We set up about 200 socks and 100 shells and 24 avery fulls bodies and it sucked them in but then they flaired when they were almost in range. It wasnt very sucsessfull we only shot a spec and 2 snows!!!!!!!!!


----------



## Chris Schulz (Sep 7, 2004)

I hope you know that you just told the whole world you did something illegal.

YOU CANNOT SHOOT SPECS IN THE SPRING!


----------



## Original Goosebuster (Jan 12, 2006)

What were you thinking!
:sniper:


----------



## duck991 (Feb 17, 2005)

Thats the most retarded thing i have ever seen posted, great job there sdpoacher.You really are retarded :******: only mad at the fact no remorse for his actions accidents happen, but read the law books if you can't don't hunt.


----------



## Ryan_Todd (Apr 11, 2004)

maybe he meant to say he shot a blue and 2 snows. how about we try not to jump all over a person like that.


----------



## hutchwhacker (Apr 26, 2005)

now sdhunter is going to say: Uhhh....yeah....thats what I meant....a blue....not a spec...yeah a blue and two snows....yep. An honest shooting...err i mean typing mistake.


----------



## Ty (Mar 11, 2004)

Either way Ill answer your question.

I personally like to keep them separate. Especially if you have that many shells.

Keep the shells and FBs together on the downwind edge. Give it a try.

Otherwise if you just mix them in I think it kind of defeats the purpose of the nicer looking decoy. They just cant pick them out.

I kind of want them picking out those new GHG fullbodies.
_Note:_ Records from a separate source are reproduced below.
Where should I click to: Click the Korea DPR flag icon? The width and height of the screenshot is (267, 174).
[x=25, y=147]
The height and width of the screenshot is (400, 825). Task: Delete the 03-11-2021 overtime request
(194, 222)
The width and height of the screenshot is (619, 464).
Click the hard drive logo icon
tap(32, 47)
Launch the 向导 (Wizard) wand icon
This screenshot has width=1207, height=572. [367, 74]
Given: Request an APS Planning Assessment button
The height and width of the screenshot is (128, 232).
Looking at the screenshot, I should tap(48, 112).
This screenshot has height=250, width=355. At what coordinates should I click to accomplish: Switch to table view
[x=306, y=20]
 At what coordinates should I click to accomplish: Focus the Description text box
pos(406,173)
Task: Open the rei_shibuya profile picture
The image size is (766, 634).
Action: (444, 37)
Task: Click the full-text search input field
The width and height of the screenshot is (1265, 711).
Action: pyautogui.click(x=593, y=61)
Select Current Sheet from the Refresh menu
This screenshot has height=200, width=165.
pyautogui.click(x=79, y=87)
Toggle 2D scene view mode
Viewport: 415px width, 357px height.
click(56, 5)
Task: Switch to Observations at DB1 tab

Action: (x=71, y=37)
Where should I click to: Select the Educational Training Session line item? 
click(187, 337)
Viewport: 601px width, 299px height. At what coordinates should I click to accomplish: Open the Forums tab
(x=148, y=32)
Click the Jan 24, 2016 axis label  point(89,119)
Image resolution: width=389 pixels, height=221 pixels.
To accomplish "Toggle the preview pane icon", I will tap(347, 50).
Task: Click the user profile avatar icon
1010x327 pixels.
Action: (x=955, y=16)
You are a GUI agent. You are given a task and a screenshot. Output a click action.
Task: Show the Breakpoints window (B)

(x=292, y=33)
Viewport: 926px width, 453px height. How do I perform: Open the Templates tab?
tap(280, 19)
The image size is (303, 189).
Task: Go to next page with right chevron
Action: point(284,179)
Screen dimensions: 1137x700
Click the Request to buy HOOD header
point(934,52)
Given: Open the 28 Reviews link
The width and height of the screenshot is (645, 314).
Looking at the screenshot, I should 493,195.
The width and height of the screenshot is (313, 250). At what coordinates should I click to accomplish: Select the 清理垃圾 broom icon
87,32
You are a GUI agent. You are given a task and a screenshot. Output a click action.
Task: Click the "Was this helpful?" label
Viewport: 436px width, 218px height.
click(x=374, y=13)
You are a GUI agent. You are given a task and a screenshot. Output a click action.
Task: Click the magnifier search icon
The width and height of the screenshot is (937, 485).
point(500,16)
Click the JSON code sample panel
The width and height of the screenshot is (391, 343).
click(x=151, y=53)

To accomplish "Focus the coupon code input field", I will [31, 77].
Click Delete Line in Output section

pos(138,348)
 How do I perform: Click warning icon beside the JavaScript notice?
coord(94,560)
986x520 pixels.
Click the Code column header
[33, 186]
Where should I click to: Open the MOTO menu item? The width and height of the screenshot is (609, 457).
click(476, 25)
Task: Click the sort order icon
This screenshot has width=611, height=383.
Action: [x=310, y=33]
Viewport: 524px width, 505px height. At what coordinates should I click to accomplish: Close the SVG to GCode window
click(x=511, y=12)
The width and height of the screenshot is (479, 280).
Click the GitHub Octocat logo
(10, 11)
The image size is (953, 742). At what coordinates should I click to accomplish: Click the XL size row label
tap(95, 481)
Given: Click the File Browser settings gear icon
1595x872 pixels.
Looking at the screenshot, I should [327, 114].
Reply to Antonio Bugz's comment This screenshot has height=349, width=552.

They are very realistic.


----------



## Chris Schulz (Sep 7, 2004)

Ryan_Todd said:


> maybe he meant to say he shot a blue and 2 snows. how about we try not to jump all over a person like that.


So we dont tell the person that what they just said and or/did was illegal?

I bet that will help the spec population....... :eyeroll:


----------



## sdhunter (Mar 28, 2006)

Its was in the fall 
:withstupid:


----------



## Goose Huntin' Machine (May 8, 2005)

Here's what I did on the last day of our season...

A light bulb pattern. 600 sillosocks at the fat end, Approx. 100 shells where it was begining to get narrow, and ~4 dozen GHG snows at the narrow end. On each side of the narrow end I added about 50 BF canada dekes with nylons over their heads.

We were all in lay down blinds.

First thing in the morning they were working like yuou said and then flairing off of us. If there is one thing that I have learned from reading these boards (and other boards) on snow geese, it is DO NOT BE AFRAID TO CHANGE SOMETHING UP WHEN IN THE FIELD!!

At first we were set up in the darks (against my better judgement). Then I decided we need to cut our losses of 10 minutes and move the blinds back into the whites a bit more. This worked a little, but I knew something was still lacking...I decided that we were done hunting for 20 minutes while we bad the blinds INVISIBLE. In reality, this should have been done before the sun was up, but the three hours it took us to put out decoys took too much of our time. End of the day? 5 of us limited with our 20 geese....something like 15 snows and 5 specks...or close to.

I suggest looking at the blinds first.

And also, I agree, keep the FB's away from the rags. The rags are the numbers and movement, the FBs are the real geese and should be the last thing the geese see before you pop them.

Good luck.


----------